=== Required task a ===
Find every line in the entries below that contains the word "resolution", and copy each of those lines. Match uppercase and lowercase exactly.

________________________________________

Marshall Cavendish
- Parent company: Times Publishing Group
- Founded: 1968; 58 years ago
- Founder: Norman Marshall and Patrick Cavendish
- Country of origin: Singapore
- Headquarters location: Singapore
- Official website: marshallcavendish.com

= Marshall Cavendish =

Subsidiary company of Times Publishing Group

Marshall Cavendish is a subsidiary company of Times Publishing Group, the printing and publishing subsidiary of Singapore-based conglomerate Fraser and Neave (which in turn is owned by ThaiBev, a Thai beverage company), and publishes books, business directories and magazines.

==History==
Marshall Cavendish was established in the United Kingdom in 1968 by Norman Marshall and Patrick Cavendish. Times Publishing Group acquired it in 1980.

In 2011, Amazon Publishing acquired over 450 titles of Marshall Cavendish's US Children's trade books business, Marshall Cavendish Children's Books (MCCB). In 2013, Roger Rosen of Rosen Publishing acquired the Marshall Cavendish's US Children's library books business.

==Books==
- How It Works (later reprinted and updated by H. S. Stuttman Co., Inc.for the US, titled The Illustrated Science and Invention Encyclopedia)

- “Malaysian Murders & Mysteries” by Martin Vengadesan and Andrew Sagayam.

==Magazines, partworks==
- Science Spy
- Young Generation (YG)

________________________________________

=== Required task b ===
According to the Marshall Cavendish article, which company acquired Marshall Cavendish in 1980?

________________________________________

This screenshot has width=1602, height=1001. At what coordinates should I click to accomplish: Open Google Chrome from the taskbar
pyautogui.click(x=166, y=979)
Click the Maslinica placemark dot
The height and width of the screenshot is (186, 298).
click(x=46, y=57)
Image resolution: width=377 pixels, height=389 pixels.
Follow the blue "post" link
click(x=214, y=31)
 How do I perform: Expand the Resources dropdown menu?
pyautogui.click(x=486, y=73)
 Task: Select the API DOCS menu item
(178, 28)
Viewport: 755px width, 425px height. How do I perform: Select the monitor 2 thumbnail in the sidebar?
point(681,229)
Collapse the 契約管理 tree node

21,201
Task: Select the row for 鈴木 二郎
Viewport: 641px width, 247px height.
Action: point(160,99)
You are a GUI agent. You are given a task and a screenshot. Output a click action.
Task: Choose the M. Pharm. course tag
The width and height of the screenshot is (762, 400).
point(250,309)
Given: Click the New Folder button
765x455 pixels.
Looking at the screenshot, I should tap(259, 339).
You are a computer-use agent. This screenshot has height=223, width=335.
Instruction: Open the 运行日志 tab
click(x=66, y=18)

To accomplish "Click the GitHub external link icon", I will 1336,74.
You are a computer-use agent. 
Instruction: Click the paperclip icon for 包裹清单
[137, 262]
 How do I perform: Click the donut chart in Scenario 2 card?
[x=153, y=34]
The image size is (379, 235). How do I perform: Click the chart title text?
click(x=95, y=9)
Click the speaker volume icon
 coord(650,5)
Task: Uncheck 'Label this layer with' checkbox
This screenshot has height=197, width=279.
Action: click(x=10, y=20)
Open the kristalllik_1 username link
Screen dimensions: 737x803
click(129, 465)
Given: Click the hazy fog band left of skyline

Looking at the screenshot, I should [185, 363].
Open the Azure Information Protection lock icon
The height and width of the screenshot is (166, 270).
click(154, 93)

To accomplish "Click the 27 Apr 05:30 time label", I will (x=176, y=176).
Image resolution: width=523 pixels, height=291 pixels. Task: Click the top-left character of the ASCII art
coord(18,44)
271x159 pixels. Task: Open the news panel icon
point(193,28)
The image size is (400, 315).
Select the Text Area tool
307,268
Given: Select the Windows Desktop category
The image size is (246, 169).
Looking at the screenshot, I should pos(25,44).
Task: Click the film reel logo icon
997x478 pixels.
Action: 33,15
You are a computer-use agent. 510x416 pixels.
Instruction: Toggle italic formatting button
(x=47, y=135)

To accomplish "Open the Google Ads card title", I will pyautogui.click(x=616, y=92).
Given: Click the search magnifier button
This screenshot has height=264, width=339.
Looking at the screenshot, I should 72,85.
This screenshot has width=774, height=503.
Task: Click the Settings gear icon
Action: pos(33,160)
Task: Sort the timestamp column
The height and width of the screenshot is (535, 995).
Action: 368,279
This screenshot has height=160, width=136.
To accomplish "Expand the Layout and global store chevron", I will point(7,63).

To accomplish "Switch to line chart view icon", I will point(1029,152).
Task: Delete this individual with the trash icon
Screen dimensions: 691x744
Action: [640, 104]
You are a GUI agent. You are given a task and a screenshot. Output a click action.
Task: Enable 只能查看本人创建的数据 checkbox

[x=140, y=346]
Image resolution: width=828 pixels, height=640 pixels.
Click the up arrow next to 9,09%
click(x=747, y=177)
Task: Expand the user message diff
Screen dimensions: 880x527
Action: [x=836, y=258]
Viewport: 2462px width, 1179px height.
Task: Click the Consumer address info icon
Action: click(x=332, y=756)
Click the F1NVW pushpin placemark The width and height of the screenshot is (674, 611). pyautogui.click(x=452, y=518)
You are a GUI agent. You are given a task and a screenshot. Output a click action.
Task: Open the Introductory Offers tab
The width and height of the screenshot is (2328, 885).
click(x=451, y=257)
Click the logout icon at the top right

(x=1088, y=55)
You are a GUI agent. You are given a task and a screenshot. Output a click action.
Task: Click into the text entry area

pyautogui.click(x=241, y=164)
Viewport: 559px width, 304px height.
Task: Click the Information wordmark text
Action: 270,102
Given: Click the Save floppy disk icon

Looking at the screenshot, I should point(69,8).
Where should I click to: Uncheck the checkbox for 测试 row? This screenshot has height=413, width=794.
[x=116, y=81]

________________________________________

=== Written solution a ===
Image resolution: width=377 pixels, height=389 pixels.
Image resolution: width=523 pixels, height=291 pixels. Task: Click the top-left character of the ASCII art
Image resolution: width=828 pixels, height=640 pixels.

=== Written solution b ===
Times Publishing Group